The Lord Grey of Warke, Speaker.

Lords present:

Comes Lyncolne.
Comes Stamford.
Comes Bollingbrooke.
Comes Denbigh.
Comes Pembrooke.
L. Viscount Say & Seale.
Ds. Wharton.
Ds. Howard of Esc.

De la Barr's Petition, for Leave to carry her Goods abroad.

Upon reading the Petition of Mary D' la Barr; shewing, "That she having a Warrant to transport herself and her Daughters beyond the Seas, yet her Goods were stayed at Gravesende, by the Searcher there; and she now having obtained the Warrant of the Speaker of the House of Commons for the passing of them, (fn. *) the Petitioner desires the like Order of this House for the same:" Which this House granted accordingly.

Clem. Walker, for Scandal against Lord Say & Seal.

The House being informed, "That, the Messenger of this House having apprehended Mr. Clement Walker, according to the Order of this House, the said Mr. Walker spoke scandalous Words of the Lord Viscount Say & Seale."
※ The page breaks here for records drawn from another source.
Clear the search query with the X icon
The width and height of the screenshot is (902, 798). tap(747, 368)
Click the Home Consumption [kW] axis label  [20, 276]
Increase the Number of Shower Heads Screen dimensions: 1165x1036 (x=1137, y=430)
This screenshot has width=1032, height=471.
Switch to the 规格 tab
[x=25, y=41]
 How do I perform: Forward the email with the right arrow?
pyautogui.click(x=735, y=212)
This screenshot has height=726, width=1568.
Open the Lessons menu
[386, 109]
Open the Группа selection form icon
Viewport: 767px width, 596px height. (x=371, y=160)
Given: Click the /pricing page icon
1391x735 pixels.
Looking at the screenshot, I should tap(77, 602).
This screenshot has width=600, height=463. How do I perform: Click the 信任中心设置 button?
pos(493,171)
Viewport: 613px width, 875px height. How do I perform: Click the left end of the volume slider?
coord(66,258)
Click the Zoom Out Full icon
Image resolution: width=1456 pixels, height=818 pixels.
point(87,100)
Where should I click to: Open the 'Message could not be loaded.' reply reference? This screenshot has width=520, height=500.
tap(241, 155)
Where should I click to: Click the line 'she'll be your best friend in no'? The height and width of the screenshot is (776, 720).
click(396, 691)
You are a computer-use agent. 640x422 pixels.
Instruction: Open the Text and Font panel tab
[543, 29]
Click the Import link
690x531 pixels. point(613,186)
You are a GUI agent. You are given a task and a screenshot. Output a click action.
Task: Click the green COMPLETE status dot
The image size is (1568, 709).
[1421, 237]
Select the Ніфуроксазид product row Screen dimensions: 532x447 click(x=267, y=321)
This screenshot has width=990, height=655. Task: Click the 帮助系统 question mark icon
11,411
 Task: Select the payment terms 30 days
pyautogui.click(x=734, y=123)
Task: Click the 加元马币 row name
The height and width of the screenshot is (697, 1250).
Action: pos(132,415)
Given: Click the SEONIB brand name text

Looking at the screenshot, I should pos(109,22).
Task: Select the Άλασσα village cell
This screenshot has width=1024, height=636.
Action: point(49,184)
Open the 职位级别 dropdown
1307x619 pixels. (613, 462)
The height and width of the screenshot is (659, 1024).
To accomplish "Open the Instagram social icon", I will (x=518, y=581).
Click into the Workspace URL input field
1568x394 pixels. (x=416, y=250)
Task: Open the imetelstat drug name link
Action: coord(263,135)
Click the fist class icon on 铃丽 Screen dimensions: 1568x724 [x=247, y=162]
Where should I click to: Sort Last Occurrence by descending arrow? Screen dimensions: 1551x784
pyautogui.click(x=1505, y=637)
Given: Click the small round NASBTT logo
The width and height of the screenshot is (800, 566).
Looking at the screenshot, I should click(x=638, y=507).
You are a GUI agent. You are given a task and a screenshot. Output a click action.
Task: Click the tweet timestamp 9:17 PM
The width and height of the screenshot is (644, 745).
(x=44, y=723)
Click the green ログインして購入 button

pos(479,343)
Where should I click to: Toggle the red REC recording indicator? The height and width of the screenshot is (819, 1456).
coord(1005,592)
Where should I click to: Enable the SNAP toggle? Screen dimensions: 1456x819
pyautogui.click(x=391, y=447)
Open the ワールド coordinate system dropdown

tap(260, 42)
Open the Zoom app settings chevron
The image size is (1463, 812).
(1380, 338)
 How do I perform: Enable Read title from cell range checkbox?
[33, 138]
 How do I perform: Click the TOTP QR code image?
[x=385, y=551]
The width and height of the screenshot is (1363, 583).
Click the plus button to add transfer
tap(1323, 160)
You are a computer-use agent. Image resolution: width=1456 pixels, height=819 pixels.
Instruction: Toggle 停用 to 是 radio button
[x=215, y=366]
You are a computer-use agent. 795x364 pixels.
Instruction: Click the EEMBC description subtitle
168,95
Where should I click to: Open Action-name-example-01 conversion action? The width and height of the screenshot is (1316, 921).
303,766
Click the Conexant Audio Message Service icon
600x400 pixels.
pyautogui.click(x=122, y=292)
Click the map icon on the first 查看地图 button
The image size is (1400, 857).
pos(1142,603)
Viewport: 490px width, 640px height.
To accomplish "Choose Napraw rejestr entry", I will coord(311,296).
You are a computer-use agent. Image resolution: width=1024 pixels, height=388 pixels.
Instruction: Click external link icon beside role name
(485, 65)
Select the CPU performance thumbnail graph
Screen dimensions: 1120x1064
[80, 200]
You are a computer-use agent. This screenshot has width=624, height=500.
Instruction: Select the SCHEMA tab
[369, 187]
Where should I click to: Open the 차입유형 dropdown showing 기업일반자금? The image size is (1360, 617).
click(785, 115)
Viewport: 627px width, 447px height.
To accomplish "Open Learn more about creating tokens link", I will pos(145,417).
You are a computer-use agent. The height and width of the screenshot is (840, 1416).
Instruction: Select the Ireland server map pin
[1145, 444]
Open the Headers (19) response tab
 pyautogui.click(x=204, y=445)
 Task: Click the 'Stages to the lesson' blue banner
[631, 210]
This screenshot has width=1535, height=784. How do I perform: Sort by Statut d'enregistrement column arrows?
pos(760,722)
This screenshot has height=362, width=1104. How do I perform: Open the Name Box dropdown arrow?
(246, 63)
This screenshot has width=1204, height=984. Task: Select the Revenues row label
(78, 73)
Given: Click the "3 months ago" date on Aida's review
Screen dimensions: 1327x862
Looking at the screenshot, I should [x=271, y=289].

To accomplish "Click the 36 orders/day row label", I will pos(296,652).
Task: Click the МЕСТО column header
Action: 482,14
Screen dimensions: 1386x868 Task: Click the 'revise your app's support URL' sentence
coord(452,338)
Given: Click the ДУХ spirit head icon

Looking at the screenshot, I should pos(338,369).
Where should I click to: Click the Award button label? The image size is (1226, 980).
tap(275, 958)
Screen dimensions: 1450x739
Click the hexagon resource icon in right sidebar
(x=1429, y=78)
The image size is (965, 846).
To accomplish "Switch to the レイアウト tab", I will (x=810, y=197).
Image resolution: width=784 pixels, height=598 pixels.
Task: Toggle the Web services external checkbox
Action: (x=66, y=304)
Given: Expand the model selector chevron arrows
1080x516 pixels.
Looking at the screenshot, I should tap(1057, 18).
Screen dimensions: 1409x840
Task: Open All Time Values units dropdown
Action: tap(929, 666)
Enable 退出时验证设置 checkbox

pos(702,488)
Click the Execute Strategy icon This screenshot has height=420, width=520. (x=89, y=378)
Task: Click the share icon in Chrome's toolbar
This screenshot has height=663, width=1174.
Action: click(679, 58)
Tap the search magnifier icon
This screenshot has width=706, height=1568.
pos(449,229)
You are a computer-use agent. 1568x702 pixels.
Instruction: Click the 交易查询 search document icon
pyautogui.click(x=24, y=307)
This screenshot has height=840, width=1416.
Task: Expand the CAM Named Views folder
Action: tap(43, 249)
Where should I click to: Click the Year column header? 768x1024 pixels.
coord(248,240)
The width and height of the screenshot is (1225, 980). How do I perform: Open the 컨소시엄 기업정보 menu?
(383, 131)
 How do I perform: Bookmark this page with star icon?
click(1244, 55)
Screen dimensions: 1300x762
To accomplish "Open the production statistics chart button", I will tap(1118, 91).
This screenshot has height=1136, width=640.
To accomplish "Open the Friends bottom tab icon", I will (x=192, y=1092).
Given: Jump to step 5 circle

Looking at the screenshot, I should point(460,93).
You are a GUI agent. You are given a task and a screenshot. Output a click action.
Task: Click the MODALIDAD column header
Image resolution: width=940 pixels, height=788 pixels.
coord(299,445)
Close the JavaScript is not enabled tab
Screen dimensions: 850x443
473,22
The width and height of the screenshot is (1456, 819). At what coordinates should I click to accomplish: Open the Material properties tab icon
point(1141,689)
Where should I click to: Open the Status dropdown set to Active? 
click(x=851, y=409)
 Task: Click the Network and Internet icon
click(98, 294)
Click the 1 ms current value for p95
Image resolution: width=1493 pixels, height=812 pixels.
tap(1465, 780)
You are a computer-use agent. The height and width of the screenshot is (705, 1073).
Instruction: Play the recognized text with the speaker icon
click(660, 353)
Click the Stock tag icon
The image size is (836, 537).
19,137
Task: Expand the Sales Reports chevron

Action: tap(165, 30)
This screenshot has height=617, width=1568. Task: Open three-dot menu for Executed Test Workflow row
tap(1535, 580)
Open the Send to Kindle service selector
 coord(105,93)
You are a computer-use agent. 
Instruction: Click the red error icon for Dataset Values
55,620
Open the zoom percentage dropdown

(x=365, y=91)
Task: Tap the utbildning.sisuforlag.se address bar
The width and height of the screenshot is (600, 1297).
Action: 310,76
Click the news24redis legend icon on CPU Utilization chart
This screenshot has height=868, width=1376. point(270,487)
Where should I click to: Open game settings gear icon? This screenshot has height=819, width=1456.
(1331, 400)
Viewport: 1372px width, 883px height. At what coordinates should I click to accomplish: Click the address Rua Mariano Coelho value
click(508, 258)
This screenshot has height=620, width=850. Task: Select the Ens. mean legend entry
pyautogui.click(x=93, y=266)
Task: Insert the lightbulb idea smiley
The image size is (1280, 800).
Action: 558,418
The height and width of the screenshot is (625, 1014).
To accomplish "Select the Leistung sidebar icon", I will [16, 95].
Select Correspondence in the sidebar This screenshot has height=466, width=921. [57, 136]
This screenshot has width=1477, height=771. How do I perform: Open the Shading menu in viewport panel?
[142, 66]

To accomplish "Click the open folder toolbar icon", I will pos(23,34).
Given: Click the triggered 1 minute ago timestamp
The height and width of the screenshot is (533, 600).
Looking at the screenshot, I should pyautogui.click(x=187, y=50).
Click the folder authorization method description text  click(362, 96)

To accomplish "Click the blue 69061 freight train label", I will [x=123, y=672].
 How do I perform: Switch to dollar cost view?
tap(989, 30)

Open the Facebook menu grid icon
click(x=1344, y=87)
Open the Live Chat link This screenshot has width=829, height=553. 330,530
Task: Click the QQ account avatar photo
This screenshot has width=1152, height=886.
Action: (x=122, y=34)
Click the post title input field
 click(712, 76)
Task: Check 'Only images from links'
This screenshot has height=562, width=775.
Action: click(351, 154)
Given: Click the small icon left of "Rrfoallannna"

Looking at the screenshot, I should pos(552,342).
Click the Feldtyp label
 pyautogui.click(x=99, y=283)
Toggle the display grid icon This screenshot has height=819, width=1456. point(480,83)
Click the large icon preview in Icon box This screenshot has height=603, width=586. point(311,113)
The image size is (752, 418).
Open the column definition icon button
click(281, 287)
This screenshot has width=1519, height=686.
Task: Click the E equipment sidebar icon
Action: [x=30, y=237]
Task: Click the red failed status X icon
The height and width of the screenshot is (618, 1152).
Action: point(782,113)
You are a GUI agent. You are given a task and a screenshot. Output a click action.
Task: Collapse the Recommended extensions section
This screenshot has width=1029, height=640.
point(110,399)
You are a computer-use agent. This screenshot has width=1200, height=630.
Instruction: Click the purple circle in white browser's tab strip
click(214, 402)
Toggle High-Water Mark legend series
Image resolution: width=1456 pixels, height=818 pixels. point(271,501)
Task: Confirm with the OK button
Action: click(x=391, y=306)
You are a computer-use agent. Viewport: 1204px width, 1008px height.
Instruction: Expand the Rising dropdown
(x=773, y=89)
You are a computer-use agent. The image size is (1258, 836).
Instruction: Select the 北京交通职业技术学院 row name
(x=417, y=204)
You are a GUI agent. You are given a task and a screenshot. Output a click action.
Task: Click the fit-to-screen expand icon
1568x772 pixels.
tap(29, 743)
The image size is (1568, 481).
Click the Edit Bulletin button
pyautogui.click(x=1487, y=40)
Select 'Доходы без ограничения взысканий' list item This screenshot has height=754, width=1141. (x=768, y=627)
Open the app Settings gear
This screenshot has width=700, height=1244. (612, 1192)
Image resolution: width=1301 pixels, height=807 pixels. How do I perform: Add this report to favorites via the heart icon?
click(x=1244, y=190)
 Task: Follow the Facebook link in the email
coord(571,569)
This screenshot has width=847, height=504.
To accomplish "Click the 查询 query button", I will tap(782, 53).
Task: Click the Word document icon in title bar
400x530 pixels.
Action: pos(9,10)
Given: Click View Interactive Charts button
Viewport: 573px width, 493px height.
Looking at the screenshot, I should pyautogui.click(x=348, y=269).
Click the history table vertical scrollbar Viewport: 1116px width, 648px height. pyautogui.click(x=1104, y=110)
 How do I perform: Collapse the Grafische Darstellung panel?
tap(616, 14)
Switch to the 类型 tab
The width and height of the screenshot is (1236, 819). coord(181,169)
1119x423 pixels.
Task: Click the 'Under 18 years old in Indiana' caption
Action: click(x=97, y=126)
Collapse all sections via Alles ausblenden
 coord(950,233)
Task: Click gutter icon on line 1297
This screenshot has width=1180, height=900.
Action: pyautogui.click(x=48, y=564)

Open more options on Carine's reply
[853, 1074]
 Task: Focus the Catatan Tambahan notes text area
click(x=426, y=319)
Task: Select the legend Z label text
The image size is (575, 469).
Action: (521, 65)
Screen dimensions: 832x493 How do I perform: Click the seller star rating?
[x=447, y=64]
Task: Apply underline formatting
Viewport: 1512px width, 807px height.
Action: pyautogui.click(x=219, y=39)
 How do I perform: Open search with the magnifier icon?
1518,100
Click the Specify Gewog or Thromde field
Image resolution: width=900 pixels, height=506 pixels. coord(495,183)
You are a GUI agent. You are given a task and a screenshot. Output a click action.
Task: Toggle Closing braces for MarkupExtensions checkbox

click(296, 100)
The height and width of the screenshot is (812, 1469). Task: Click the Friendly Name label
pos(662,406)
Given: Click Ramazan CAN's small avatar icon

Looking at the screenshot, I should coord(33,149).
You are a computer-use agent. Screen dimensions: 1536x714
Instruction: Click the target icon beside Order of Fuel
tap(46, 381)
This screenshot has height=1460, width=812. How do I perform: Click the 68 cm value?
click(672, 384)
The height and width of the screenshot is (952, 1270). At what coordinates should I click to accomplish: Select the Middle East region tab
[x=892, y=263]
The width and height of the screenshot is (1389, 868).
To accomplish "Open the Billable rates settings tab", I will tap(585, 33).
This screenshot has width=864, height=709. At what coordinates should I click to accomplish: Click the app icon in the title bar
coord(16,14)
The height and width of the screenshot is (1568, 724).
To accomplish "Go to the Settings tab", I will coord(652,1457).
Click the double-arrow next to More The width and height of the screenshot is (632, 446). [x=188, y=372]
Michaell Baker, the Messenger, upon Oath deposed, That when Mr. Walker lighted from his Horse in Holburne, he desired to have Leave to go to his own House; which being denied, he being attached as a Delinquent, he then said, This is my Lord Saye's doing, that I must be kept from my own House by a base beg garly Lord; and that his Sons were Cowards, and he would maintain it with his Blood; and he would bastinado them, if he could find them."

Mr. Walker being present, and his Answer being hereunto demanded; he confessed, he said, "That it was a malicious Prosecution against him by the Lord Say:" And he confessed he said, "That Colonel Nath. Fiennes was a Coward."

And he being asked, "What he meant, in his Book of Answer to Colonel Nath. Fiennes Relation concerning Bristol, by the Expression of these Words, ["Misteries in sending in and out in the Isle of Lundy"]: He said, "He did not mean any Thing concerning the Lord Say; but it was a Rumour in the Country, that some Goods were carried into the Isle of Lundy, by Colonel Fiennes."

Hereupon the House commanded the said Walker and the Witness to withdraw.

And the Lord Viscount Say & Seale desired this House to vindicate his Honour herein; and so he withdrew.

Then the House took the Words of Baker, and his own Confession, and the Expression of the Book, into Consideration.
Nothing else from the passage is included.